## WHAT THE TASK ASKS:
Filter these entries, keeping only lines that hold the word "Invite".

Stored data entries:
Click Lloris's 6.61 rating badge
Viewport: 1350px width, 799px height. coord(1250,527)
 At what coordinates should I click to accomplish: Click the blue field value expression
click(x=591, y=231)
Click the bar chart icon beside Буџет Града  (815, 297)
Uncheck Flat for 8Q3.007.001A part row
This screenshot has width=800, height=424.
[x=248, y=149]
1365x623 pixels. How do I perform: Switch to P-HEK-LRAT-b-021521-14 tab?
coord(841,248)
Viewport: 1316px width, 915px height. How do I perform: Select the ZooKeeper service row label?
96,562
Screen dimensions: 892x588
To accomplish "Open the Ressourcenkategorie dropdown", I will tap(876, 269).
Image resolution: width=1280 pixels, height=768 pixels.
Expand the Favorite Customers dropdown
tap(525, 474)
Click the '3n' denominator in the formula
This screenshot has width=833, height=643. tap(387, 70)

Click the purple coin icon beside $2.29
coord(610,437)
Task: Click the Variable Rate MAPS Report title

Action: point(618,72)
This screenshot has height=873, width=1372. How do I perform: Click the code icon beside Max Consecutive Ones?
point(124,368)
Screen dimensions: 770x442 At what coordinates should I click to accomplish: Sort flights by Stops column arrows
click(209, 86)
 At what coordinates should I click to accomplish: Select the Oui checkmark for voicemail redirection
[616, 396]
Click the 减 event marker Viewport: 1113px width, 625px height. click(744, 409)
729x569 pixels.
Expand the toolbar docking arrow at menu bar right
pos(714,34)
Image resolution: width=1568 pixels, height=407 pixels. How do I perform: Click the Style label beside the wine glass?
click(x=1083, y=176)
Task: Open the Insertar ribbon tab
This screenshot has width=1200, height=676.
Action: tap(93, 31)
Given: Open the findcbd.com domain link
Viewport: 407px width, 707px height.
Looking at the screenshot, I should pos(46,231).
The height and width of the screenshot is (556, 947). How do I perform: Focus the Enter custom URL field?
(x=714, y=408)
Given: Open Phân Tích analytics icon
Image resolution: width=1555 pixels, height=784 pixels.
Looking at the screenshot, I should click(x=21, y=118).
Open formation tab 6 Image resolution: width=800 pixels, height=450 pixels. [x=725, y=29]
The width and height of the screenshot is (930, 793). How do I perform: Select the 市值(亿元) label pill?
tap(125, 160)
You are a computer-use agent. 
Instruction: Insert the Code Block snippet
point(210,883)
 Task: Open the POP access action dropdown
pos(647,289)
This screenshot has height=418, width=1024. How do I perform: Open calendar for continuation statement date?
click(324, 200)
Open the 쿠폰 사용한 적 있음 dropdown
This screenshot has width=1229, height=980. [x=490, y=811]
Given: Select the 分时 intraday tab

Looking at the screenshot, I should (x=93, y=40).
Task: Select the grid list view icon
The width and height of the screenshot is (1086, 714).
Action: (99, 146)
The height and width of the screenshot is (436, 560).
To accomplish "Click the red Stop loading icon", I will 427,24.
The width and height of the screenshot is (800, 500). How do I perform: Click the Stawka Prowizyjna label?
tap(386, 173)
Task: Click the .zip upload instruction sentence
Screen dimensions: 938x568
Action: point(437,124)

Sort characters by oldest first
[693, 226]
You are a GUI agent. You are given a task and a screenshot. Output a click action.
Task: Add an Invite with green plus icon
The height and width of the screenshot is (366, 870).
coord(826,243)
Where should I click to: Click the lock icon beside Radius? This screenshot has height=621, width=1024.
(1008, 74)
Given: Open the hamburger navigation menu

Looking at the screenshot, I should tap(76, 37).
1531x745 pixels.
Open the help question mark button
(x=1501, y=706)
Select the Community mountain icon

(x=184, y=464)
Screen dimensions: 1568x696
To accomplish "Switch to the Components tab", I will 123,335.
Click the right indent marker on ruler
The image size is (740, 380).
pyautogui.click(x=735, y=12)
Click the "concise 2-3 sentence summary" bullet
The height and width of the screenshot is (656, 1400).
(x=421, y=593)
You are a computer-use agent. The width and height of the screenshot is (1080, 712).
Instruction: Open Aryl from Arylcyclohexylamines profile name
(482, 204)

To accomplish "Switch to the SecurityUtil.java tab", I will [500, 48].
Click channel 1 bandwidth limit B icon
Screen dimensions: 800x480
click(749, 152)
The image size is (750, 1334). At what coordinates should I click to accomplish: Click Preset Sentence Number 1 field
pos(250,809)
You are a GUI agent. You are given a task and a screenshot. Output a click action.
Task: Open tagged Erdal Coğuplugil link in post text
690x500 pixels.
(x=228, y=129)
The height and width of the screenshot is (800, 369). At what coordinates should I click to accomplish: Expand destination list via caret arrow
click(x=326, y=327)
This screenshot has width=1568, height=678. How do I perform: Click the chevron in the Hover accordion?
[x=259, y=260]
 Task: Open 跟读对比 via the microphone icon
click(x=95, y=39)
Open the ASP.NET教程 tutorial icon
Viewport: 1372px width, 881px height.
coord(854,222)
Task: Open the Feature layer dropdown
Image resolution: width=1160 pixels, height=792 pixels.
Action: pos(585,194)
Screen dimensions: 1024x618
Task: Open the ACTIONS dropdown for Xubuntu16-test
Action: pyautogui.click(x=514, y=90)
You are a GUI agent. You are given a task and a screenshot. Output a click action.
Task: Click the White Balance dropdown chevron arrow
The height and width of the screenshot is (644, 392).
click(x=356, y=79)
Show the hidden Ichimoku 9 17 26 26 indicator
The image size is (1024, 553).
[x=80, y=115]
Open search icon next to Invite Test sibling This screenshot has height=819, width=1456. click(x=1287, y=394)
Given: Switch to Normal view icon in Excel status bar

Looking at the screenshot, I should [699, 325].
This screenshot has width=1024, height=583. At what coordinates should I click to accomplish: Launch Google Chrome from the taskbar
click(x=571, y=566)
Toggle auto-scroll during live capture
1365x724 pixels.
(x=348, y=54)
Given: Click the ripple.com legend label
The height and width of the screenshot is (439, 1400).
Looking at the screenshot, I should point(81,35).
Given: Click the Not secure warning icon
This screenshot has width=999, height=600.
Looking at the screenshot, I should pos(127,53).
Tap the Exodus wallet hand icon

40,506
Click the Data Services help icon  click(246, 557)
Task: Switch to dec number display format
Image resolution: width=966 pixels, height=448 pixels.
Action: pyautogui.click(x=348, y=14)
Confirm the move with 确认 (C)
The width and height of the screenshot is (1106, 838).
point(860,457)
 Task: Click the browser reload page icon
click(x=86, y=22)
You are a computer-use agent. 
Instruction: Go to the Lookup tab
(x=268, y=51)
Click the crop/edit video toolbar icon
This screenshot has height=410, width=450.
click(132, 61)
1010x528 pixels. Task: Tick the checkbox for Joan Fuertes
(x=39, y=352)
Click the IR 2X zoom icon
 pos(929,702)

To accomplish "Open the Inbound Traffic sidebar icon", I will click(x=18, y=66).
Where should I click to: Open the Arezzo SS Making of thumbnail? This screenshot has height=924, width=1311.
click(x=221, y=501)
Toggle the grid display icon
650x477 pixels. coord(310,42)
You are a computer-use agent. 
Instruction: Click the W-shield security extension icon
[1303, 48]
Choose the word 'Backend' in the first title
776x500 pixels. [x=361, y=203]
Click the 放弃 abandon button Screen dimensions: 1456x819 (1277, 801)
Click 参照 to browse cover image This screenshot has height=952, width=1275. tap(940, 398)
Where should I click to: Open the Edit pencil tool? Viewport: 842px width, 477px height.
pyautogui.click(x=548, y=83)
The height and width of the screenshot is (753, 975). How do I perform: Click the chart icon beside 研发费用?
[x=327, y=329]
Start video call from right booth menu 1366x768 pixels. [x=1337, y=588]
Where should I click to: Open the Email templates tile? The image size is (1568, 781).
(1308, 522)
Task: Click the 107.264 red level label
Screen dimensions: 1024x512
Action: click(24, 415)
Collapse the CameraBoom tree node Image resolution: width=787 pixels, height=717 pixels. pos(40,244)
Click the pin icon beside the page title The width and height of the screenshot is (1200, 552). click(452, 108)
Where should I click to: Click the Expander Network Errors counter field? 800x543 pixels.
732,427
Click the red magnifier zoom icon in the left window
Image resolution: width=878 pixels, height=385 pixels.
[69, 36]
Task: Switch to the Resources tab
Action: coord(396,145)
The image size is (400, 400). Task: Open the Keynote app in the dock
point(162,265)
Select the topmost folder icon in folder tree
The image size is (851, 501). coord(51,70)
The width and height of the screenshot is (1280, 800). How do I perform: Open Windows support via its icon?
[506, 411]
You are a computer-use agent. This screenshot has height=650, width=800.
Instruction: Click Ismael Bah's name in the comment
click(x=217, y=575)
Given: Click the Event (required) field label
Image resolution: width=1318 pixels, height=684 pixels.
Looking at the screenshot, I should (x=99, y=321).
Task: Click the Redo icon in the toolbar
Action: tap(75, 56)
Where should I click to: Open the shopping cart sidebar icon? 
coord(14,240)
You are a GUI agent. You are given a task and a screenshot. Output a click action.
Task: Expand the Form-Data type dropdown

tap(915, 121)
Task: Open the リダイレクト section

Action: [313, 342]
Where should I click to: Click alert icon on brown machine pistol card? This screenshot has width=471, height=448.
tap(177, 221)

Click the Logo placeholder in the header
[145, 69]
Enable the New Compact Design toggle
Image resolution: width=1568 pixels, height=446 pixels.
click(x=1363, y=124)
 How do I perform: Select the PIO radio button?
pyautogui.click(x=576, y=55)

## EXERCISE OUTPUT:
Task: Add an Invite with green plus icon
Open search icon next to Invite Test sibling This screenshot has height=819, width=1456. click(x=1287, y=394)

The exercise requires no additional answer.